If (1,2) and (2,2) are in $\mathscr{R}_b$, then (1,2) must be in $\mathscr{R}_b$, which it is!
* No other pairs create a chain that would require a new pair to be added. So, this relation is transitive.

This relation is reflexive because all (x,x) pairs are there. It's transitive because the one chain (1,2) then (2,2) correctly gives (1,2). And it's not symmetric because (1,2) is there, but (2,1) isn't.

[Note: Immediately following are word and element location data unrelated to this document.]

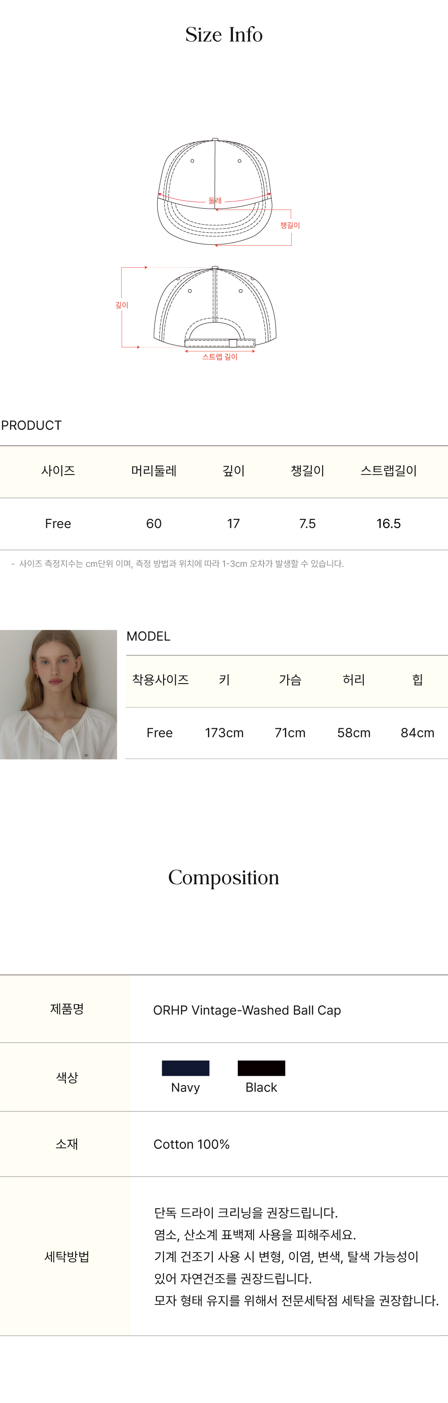Select the 머리둘레 column header
This screenshot has width=448, height=1403.
coord(154,471)
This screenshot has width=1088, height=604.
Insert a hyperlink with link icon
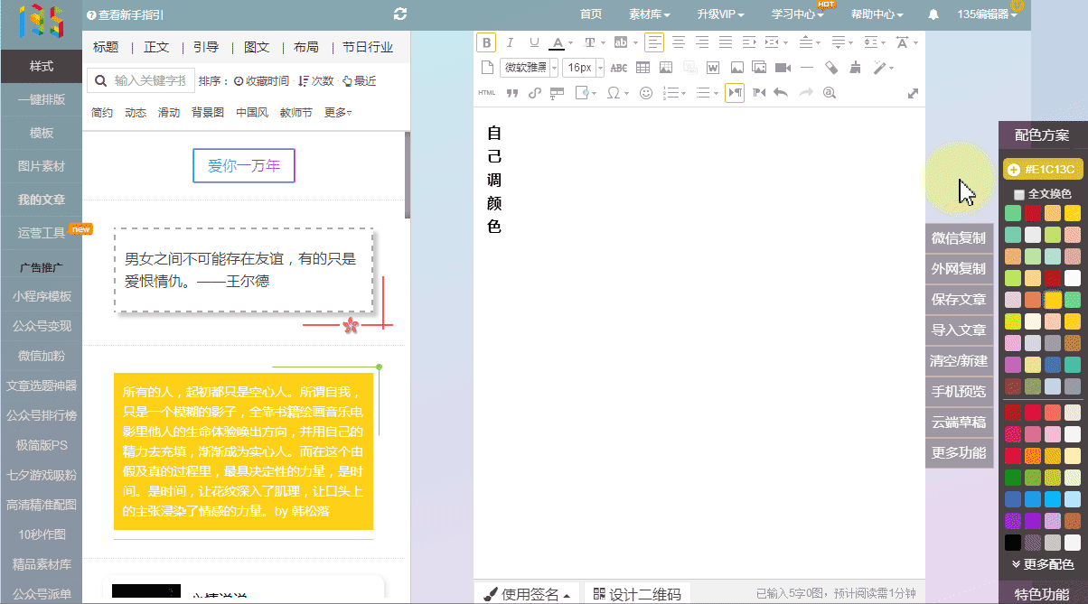pyautogui.click(x=534, y=92)
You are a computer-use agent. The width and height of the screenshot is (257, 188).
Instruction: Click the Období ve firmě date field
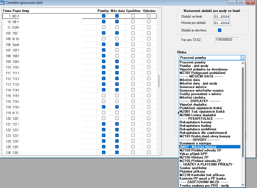tap(222, 17)
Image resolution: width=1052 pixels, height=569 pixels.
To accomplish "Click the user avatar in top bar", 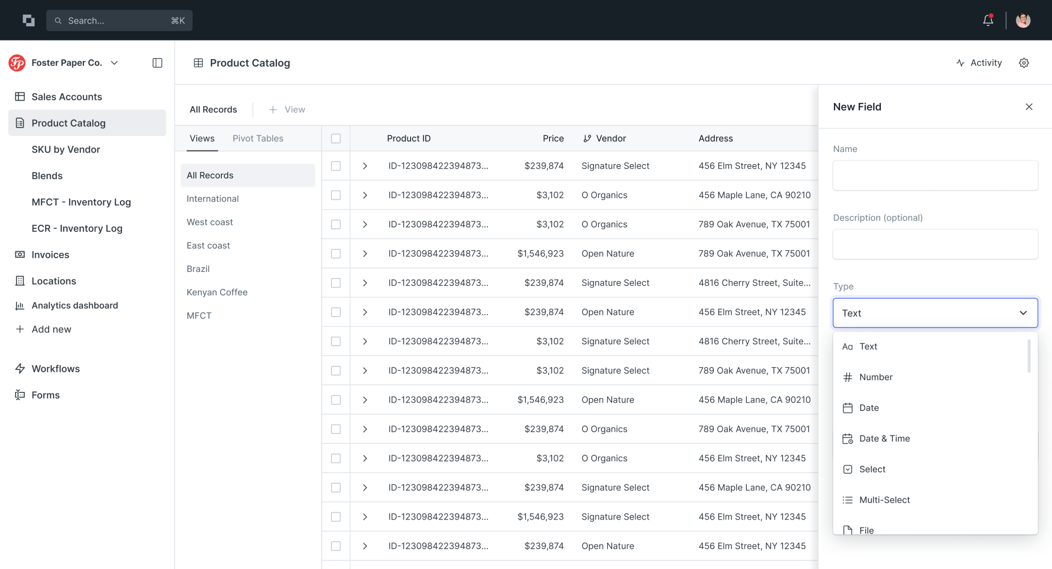I will (1023, 20).
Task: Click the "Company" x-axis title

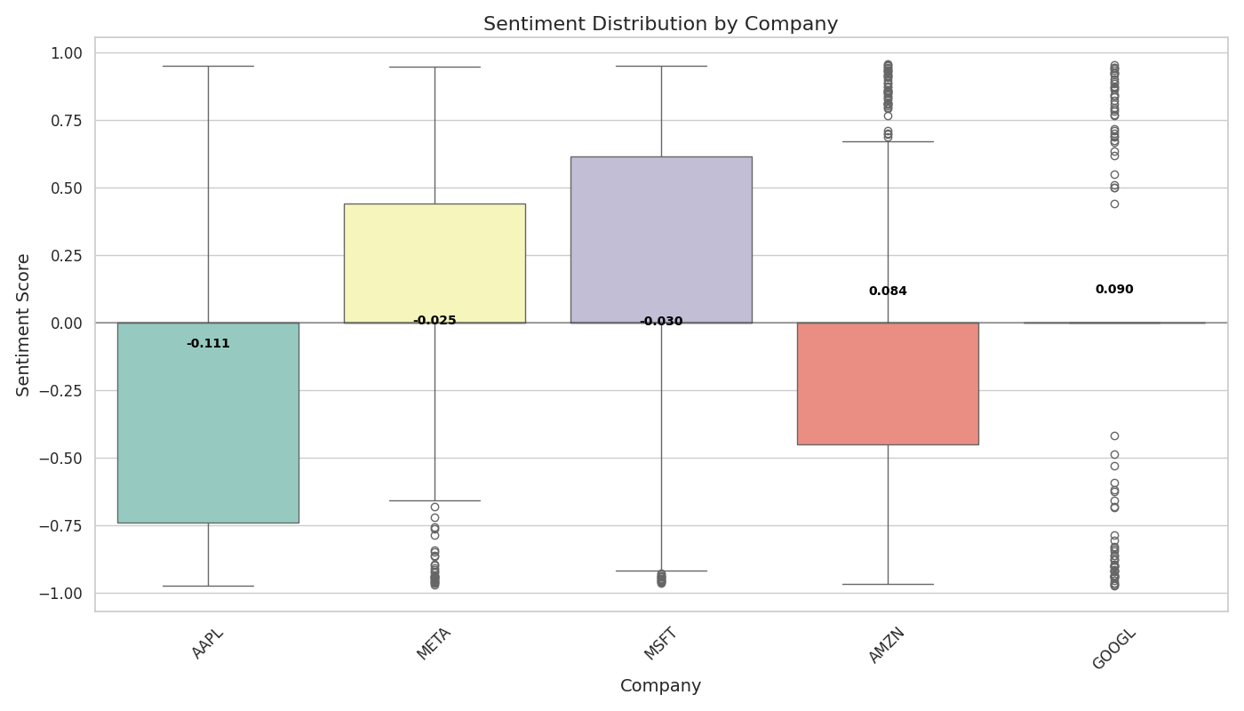Action: pos(660,686)
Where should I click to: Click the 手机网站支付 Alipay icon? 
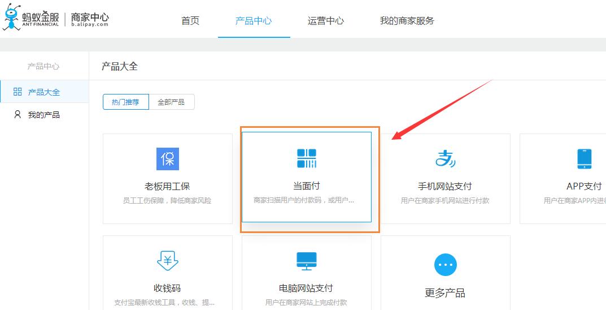(445, 159)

**c) Symmetric and transitive, but not reflexive**

1. **Make it Not Reflexive:** This means we need to *leave out* at least one (x,x) pair. Let's leave out (1,1) and (4,4). So, our relation *cannot* contain (1,1) or (4,4).

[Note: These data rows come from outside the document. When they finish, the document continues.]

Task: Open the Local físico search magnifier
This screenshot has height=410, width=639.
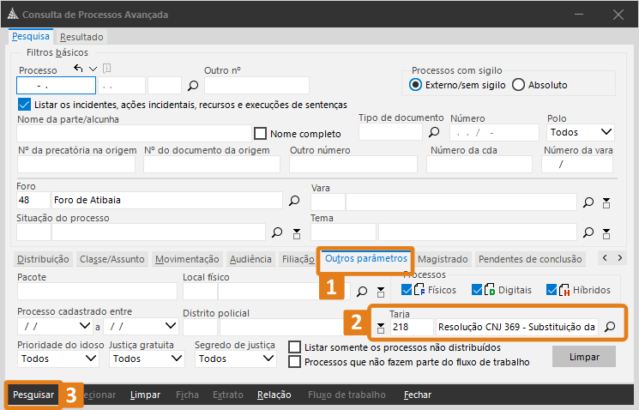Action: pos(362,292)
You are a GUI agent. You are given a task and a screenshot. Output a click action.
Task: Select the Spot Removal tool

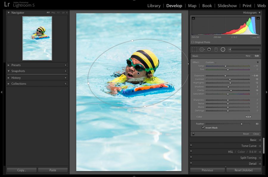click(202, 49)
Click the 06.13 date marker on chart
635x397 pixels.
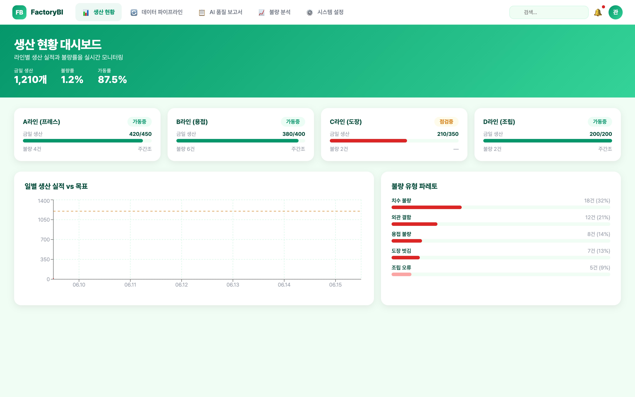[233, 285]
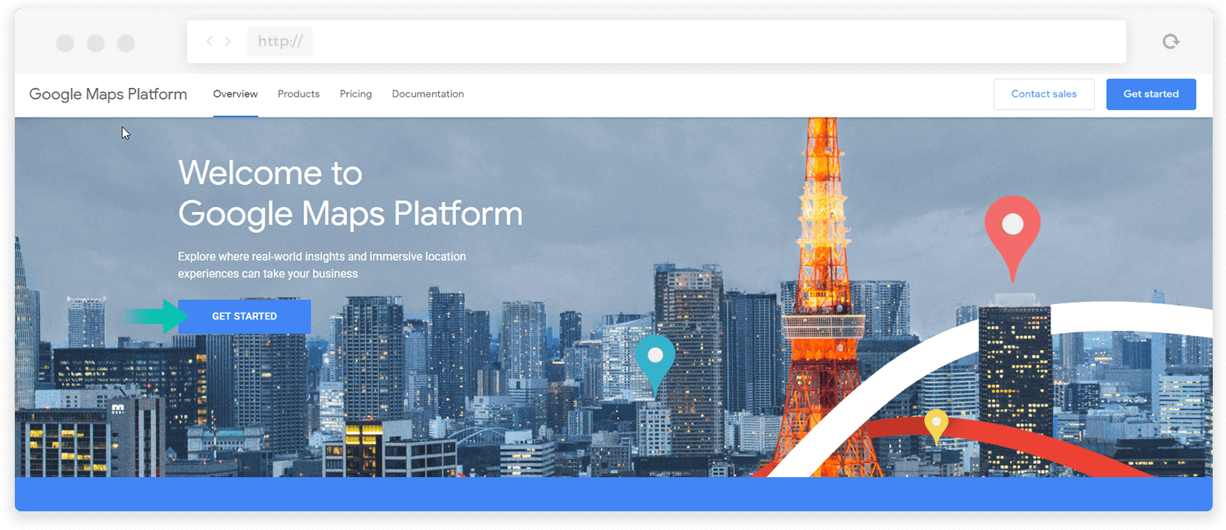
Task: Click the leftmost gray window circle
Action: click(x=66, y=43)
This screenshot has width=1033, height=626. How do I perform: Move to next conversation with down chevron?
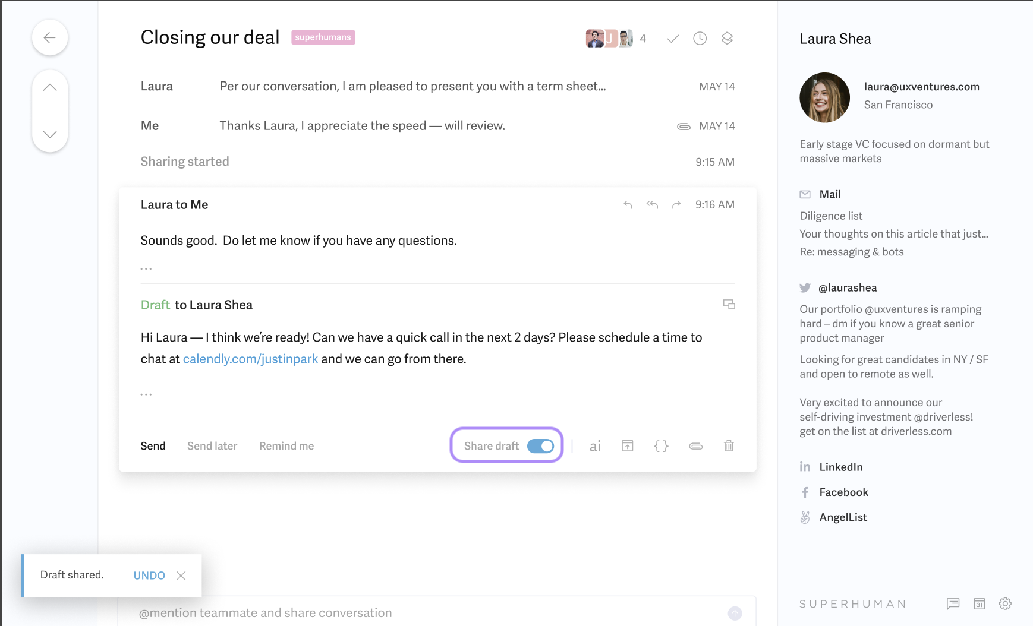pos(50,134)
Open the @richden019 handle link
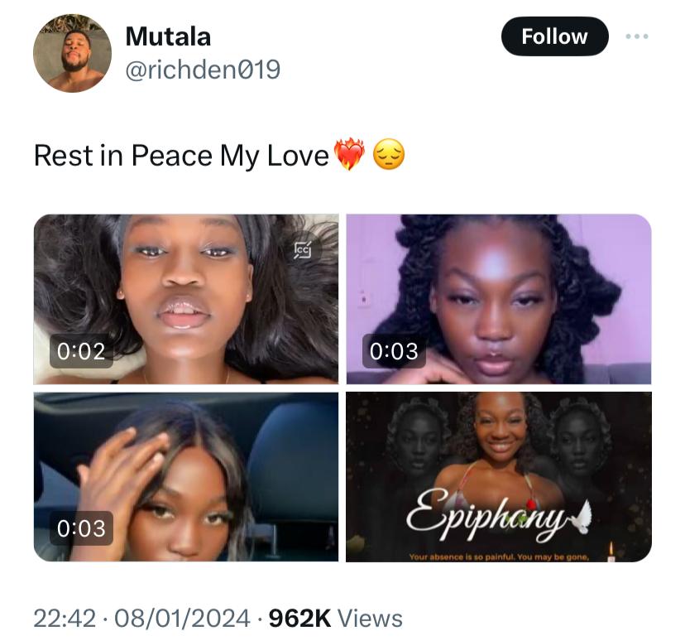 pos(203,70)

2. **Add Symmetric and Transitive pairs:**
If we have (a,b) in the relation, we need (b,a) for symmetry.
If we have (a,b) and (b,c), we need (a,c) for transitivity.
A good way to make something symmetric and transitive is to create a "group" or "cluster" of related elements, where every element in the group is related to every other element in the group (including themselves).

Let's try to relate 2 and 3.
* If we add (2,3), we need (3,2) for symmetry.
* Now, for transitivity:
* (2,3) and (3,2) implies (2,2) must be there.
* (3,2) and (2,3) implies (3,3) must be there.
So, if we want (2,3) to be in a symmetric and transitive relation, we *must* also include (3,2), (2,2), and (3,3).

Let's make our relation: $\mathscr{R}_c = \{(2,2), (3,3), (2,3), (3,2)\}$.
* **Not Reflexive:** Yes, because (1,1) and (4,4) are missing from this relation.
* **Symmetric:** Yes, for (2,3) we have (3,2), and (2,2) and (3,3) are symmetric to themselves.
* **Transitive:**
* (2,3) and (3,2) leads to (2,2), which is in $\mathscr{R}_c$.
* (3,2) and (2,3) leads to (3,3), which is in $\mathscr{R}_c$.
* Other combinations like (2,2) and (2,3) lead to (2,3), which is in $\mathscr{R}_c$.
So, it is transitive.

This relation is not reflexive because (1,1) and (4,4) are missing. It's symmetric, and it's transitive.